On October 30, Alan Greenspan issued another warning on the risk of a Chinese stock mar­ket bubble. A few months ago, when China's stock index rose by more than 90% over a year, Greenspan expressed concern that the market could experience a "dra­ma­tic shrinkage." At present, the Shanghai and Shenzhen 300 Index has risen 170% this year, allowing China to surpass the US in the number of its companies within the world's ten largest by market value for first time. October 24, investment master Warren Buffett also issued a warning that China shares were rising too fast.

The judgments of "Greenspan" and "Share God" Buffet may not always go unchallenged, but few financial experts would deny that China's stock market prices and risks are on the high side. Interestingly, China's crazy stock market resembles its hypertrophic economy in repeatedly having the last laugh on pessimists' predictions, leaving at least some experts wary of forecasting what the price level of China's stock market will be, or how a major adjustment might take place. It appears that as with "socialism," stock market bubbles in China have some indefinable "Chinese characteristics."

The Chinese characteristics of the bubble are derived from those of the stock market itself. The first of these is that state-owned enterprises occupy a dominant position, whether in the proportion of the assets of listed companies, or equity ratio, state-owned property is absol­u­tely dominant. More importantly, the structure of property rights in the economy on which China's stock market is dependent, is still more unique, in that control of the major­ity of non-financial assets, above all in land, is in the hands of the government, while the im­mov­able property that ordinary people can freely transfer is only a small fraction of the total. The major part of personal assets are deposits and other financial assets that can be depreciated by the government at any time. As I have pointed out before, this abnormal structure of property rights is the inevitable result of the "separation of powers without separation of property" in China's reforms.

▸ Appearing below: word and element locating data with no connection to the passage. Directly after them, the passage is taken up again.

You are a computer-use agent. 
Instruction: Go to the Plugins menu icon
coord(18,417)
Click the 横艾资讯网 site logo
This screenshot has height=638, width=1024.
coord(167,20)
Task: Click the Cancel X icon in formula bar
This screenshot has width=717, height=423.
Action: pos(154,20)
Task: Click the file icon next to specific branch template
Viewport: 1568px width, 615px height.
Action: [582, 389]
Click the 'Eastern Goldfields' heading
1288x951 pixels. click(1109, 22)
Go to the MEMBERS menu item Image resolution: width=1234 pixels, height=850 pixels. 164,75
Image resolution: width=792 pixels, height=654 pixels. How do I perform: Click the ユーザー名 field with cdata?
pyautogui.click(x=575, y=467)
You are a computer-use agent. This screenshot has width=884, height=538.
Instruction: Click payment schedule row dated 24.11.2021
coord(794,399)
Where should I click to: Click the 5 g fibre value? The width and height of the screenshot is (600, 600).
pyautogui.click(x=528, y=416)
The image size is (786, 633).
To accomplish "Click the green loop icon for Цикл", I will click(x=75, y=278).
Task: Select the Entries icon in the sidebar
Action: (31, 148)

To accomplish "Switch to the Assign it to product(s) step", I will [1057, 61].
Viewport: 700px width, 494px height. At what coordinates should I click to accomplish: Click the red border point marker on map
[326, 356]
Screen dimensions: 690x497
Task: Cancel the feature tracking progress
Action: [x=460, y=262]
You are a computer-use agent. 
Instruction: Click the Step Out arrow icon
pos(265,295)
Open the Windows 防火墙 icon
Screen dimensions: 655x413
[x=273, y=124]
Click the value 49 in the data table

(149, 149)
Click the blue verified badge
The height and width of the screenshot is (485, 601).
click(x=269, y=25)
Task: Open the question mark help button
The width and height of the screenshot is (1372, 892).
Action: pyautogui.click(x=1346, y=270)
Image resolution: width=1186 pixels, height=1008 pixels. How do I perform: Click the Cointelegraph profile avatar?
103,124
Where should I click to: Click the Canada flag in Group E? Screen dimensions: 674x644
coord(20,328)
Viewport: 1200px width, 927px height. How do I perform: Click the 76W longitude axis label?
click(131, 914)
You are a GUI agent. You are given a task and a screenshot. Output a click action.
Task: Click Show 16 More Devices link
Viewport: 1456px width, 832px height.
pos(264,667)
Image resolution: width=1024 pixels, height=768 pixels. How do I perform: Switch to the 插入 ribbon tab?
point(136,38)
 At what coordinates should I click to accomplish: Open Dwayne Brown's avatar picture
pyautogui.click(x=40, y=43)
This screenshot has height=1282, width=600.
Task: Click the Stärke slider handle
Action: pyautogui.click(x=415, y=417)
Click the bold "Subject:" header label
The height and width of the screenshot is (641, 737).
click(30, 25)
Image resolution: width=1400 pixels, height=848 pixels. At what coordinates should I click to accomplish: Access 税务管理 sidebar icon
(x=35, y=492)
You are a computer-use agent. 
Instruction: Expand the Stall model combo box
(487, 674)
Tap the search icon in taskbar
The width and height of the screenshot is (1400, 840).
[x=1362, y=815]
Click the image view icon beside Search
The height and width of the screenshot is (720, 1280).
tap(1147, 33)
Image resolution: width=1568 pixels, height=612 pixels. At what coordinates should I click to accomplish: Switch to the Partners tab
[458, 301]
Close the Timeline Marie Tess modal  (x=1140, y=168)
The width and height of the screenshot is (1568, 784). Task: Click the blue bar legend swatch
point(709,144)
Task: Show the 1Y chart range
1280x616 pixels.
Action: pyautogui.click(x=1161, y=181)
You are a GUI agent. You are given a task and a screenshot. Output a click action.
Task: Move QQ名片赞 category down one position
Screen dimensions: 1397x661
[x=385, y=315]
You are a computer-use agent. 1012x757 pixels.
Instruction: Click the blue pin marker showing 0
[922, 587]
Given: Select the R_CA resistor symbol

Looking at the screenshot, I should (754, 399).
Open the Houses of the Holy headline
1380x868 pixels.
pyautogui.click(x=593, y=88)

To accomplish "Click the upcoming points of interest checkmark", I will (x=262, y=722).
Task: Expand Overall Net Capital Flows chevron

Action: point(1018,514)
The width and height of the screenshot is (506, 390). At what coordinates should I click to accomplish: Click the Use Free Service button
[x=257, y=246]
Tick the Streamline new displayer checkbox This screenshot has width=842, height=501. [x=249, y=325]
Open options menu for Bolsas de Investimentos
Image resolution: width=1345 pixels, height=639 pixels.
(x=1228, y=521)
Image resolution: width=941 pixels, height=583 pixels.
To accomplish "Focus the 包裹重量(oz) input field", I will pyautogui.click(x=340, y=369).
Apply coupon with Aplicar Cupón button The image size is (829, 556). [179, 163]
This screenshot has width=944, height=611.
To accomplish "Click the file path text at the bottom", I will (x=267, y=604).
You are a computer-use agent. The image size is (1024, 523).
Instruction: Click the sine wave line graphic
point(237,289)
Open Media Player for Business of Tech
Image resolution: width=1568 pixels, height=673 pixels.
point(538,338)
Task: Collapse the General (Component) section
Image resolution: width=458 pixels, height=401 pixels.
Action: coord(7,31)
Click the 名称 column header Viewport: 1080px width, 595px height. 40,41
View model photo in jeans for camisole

Opening up secondary share markets in such a context necessarily results in a large amount of money chasing a small number of stocks, totally detaching stock prices from corporate book profits. This problem in fact existed prior to the share market reforms, but people were so naive as to think that after the share reform this issue had been over­come and share­holders could expect to operate rationally in accordance with classic textbooks, rather than the "irrational exuberance" of price-earnings ratio of up to 80—even several hundred —times. It now seems to have been impossible for the share reforms to resolve the problem of Chinese residents of lots of money but few investment opportunities. measured by their price-earnings ratios, Chinese shares must therefore break through the normal level of states which have private ownership; this is the first of the Chinese characteristics of the stock market bubble.